It seems strange to ask what conflict is as we often encounter it on a daily basis. It’s usually seen as two people fighting, either physically or verbally. This idea of conflict is scary, to say the least.
It’s not always so obvious, at least to start off with. Conflict could start off as a feeling that you have been disrespected (whether you have perceived that correctly or not) and you may not discuss the offending act with the other party. This could go on for years. However, that sense of hostility and grievance is palpable whenever you encounter the person who caused your reaction and it may colour everything that the person says or does. I’m sure you can imagine the scenario; the manager who spoke to you dismissively or the aunt who gave you a terrible Christmas present. It might not feel appropriate to air your feelings and so you keep quiet. You may actually feel scared to do so. Meanwhile, the feelings of resentment fester, leaving your perception tainted with what they did.
Disputes vs. Conflict
Lawyers and mediators try to make a conflict easier to understand by transforming it into a dispute that rationalises the causes and allows the parties to find a resolution.
A dispute, in contrast, is a much clearer definition of what the problem is about. Going back to the manager who spoke to you dismissively, the conflict is the negative emotion you feel; the hurt, rejection and self-doubt which could result in tension between you. The dispute may relate to how he is treating you. For example, you may perceive this as unfair treatment in comparison to the rest of the employees on the basis of your physical characteristics. If you were to voice this in some way (perhaps to your human resources department), they may respond with a defence or explanation. If you are not satisfied with this, you could look to the many ways you could resolve this dispute and find a solution, for example, an apology. In legal terms, you may classify this as a discrimination claim.
Lawyers and mediators try to make a conflict easier to understand by transforming it into a dispute that rationalises the causes and allows the parties to find a resolution. Conflict persists because it isn’t often easy to separate its emotional impact from the bare bones of the dispute. Whilst you may resolve the dispute with your employer about discrimination, you may still feel hostility and anger towards your employer and so the conflict, for you, is not resolved.

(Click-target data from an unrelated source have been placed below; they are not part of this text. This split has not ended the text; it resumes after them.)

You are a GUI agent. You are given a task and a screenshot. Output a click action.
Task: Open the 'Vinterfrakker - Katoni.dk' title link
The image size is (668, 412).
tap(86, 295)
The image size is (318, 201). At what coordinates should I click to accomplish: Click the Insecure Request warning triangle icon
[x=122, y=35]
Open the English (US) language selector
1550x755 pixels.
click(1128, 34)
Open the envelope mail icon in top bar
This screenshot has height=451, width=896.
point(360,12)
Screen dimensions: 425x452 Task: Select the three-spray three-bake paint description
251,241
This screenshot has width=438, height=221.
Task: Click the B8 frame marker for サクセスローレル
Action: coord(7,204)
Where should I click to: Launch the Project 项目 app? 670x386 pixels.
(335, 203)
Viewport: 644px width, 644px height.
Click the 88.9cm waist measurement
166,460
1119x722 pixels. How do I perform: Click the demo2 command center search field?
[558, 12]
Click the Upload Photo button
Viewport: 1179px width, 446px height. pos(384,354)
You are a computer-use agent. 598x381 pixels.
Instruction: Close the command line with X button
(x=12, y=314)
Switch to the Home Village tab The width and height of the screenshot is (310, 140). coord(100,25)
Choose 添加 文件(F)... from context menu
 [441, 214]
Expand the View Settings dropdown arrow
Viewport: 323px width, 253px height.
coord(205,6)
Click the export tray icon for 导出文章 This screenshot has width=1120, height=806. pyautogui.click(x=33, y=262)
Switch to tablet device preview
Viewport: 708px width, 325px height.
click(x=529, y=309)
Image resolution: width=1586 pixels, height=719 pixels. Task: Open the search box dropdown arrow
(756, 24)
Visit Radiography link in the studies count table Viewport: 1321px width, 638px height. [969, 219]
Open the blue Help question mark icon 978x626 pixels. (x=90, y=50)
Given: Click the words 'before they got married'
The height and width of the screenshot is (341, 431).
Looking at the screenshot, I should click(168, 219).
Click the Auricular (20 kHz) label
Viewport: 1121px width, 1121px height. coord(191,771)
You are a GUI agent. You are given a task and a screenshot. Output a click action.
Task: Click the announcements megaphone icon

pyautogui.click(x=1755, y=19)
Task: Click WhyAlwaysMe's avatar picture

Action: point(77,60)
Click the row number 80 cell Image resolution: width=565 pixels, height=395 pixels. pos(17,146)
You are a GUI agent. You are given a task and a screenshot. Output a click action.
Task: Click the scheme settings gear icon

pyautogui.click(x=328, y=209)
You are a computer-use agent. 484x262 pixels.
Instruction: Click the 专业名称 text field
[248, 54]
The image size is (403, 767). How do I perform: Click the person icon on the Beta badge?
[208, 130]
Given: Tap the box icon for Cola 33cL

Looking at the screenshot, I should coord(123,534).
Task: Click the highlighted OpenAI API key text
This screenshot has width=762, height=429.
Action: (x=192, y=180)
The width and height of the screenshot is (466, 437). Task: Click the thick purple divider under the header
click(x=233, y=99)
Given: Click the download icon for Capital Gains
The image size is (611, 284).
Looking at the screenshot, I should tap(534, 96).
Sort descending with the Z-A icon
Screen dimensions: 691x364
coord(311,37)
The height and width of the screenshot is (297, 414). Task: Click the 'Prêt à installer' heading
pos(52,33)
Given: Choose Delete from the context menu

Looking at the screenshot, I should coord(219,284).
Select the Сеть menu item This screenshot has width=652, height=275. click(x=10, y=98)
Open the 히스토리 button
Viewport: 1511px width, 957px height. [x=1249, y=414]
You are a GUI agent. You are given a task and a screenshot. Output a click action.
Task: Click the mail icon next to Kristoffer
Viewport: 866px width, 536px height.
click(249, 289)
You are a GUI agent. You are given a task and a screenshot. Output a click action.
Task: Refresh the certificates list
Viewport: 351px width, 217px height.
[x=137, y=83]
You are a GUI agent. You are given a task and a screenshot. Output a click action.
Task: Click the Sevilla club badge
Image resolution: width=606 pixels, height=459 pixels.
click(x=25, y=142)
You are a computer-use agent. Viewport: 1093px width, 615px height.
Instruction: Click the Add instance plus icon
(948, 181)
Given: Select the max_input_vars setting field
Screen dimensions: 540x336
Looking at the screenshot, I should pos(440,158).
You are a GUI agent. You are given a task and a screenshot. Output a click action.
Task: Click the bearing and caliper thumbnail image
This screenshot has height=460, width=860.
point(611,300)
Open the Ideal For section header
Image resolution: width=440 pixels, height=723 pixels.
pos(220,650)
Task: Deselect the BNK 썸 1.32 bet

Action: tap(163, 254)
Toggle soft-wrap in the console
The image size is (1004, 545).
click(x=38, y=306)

The purpose of transforming a conflict into a dispute by identifying the underlying problem and giving it label (e.g. contract breach, negligence, discrimination etc.) is to separate it from the emotional turmoil. In reality, that doesn’t always work without the intervention of a mediator, however, it does allow more chance of finding a resolution. Whether it is effective or not, is another story.
Conflict Resolution Tips
If you want to bring some clarity to a conflict and aim to resolve it, here are some tips:
- Distance yourself from the offending person (even just for 5 minutes!). This will not only prevent the conflict from escalating but it will give you emotional and mental distance so you can think a bit clearer about what to do next;
- Ask yourself why this is provoking these feelings – what values have been challenged by the offending party? Respect? Trust? Why is that important to you?
- Identify what it is that has caused the disagreement. This will help you to gain clarity and to repackage a messy conflict;
- Involve a third party. If this doesn’t work, consider involving a qualified conflict resolution expert to assist you.
It’s not easy to do, but the key to effective conflict resolution is neutralising the negative emotions surrounding a dispute. Once you know what the dispute or problem is, you can then work on a strategy to overcome it.